BC Ferries Dual-Fuel Ferry Conversion Contract Jumbo Tubes
British Columbian passenger transport provider BC Ferries has awarded the conversion of its two largest ferries, Spirit of Vancouver Island and Spirit of British Columbia, to Remontowa Ship Repair Yard S.A. of Gdansk, Poland. The competitive bidding process resulted in a contract totalling $140 million to conduct the Spirit-Class mid-life upgrades (MLUs), which includes the conversion of both vessels to dual-fuel so they can operate on Liquefied Natural Gas (LNG).
Remontowa Ship Repair Yard, the largest ship repair yard in Poland, is well experienced and proven with LNG fuelled ships.
“Last fiscal year, we spent approximately $118 million on diesel fuel of which the two Spirit Class vessels consumed approximately 16 per cent,” said Mark Wilson, BC Ferries’ Vice President of Engineering. “The conversion of the two largest ships in the fleet along with the three new dual-fuel Salish-Class vessels currently under construction will go a long way to help with fare affordability for our customers as LNG costs significantly less than marine diesel.”
“In addition to the financial benefits of LNG, BC Ferries is committed to converting to more environmentally-friendly fuel sources to improve our environmental footprint,” said Wilson. “By utilizing LNG to fuel the Spirit-Class vessels, we expect to reduce CO2 emissions by 12,000 tonnes annually, which is the equivalent of taking approximately 2500 vehicles off the road per year.”
In order to help make the project financially viable, BC Ferries pursued funding under incentive programs to help offset any incremental capital costs associated with the use of LNG.
The company has signed an agreement, subject to certain conditions, to receive up to $10 million contribution from FortisBC Energy Inc. as part of the Natural Gas for Transportation (NGT) incentive funding. This funding will be used to partially offset the capital cost of converting our two Spirit Class vessels to dual fuel capability.
Early 2015, BC Ferries awarded a long-term contract to FortisBC to supply LNG to fuel its three new intermediate class vessels that are currently under construction. The first ship is scheduled to enter service in late 2016, the second vessel by early 2017 and the third ship by mid-2017.
Planned renewal of navigation equipment, propulsion equipment components including rudders, steering system, bow thrusters and propeller blades will also occur during the MLUs. Installation of LED lighting and more efficient air conditioning equipment will reduce energy consumption.
BC Ferries is planning for the Spirit of British Columbia to be the first ship through the MLU and LNG conversion process and commence actual conversion from the fall of 2017 through the spring of 2018, and work on the Spirit of Vancouver Island is set for the following year, from the fall of 2018 through the spring of 2019. This schedule will allow for these two vessels, the largest in the fleet, to be in operation during the summer months when traffic is at its peak.

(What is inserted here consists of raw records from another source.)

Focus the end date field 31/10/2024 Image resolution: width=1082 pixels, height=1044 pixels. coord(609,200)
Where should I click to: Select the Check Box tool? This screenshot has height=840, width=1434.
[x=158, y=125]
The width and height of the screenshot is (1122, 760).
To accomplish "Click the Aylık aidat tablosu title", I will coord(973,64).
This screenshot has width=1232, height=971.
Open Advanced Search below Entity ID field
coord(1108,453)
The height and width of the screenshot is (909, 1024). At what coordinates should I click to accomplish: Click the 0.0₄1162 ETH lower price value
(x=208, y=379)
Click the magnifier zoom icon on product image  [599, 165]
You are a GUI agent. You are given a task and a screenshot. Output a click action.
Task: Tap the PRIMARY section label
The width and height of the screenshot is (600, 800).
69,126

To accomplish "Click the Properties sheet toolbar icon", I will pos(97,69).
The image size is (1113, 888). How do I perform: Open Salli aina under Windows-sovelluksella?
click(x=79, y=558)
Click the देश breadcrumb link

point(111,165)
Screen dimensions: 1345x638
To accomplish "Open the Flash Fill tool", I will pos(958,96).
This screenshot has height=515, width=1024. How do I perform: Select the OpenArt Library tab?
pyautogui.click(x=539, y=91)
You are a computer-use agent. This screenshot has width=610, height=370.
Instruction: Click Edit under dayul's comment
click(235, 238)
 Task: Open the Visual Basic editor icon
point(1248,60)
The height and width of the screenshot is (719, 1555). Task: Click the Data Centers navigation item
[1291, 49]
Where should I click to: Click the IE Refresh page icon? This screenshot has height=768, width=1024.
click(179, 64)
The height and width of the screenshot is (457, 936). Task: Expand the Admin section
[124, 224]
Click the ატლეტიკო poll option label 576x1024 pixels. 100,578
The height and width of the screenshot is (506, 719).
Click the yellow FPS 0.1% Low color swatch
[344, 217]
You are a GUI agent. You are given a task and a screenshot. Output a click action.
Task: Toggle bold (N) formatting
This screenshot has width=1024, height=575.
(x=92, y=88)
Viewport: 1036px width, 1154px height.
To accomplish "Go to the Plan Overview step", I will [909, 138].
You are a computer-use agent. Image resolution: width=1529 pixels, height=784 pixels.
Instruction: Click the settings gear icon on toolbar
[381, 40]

The Spirit of British Columbia was built in 1993 and the Spirit of Vancouver Island was built in 1994. BC Ferries plans to operate these two vessels for another 25 years. Both ships service the Tsawwassen – Swartz Bay run, the busiest route in the fleet.
Under contract to the Province of British Columbia, BC Ferries is the service provider responsible for the delivery of safe, efficient and dependable ferry service along coastal British Columbia.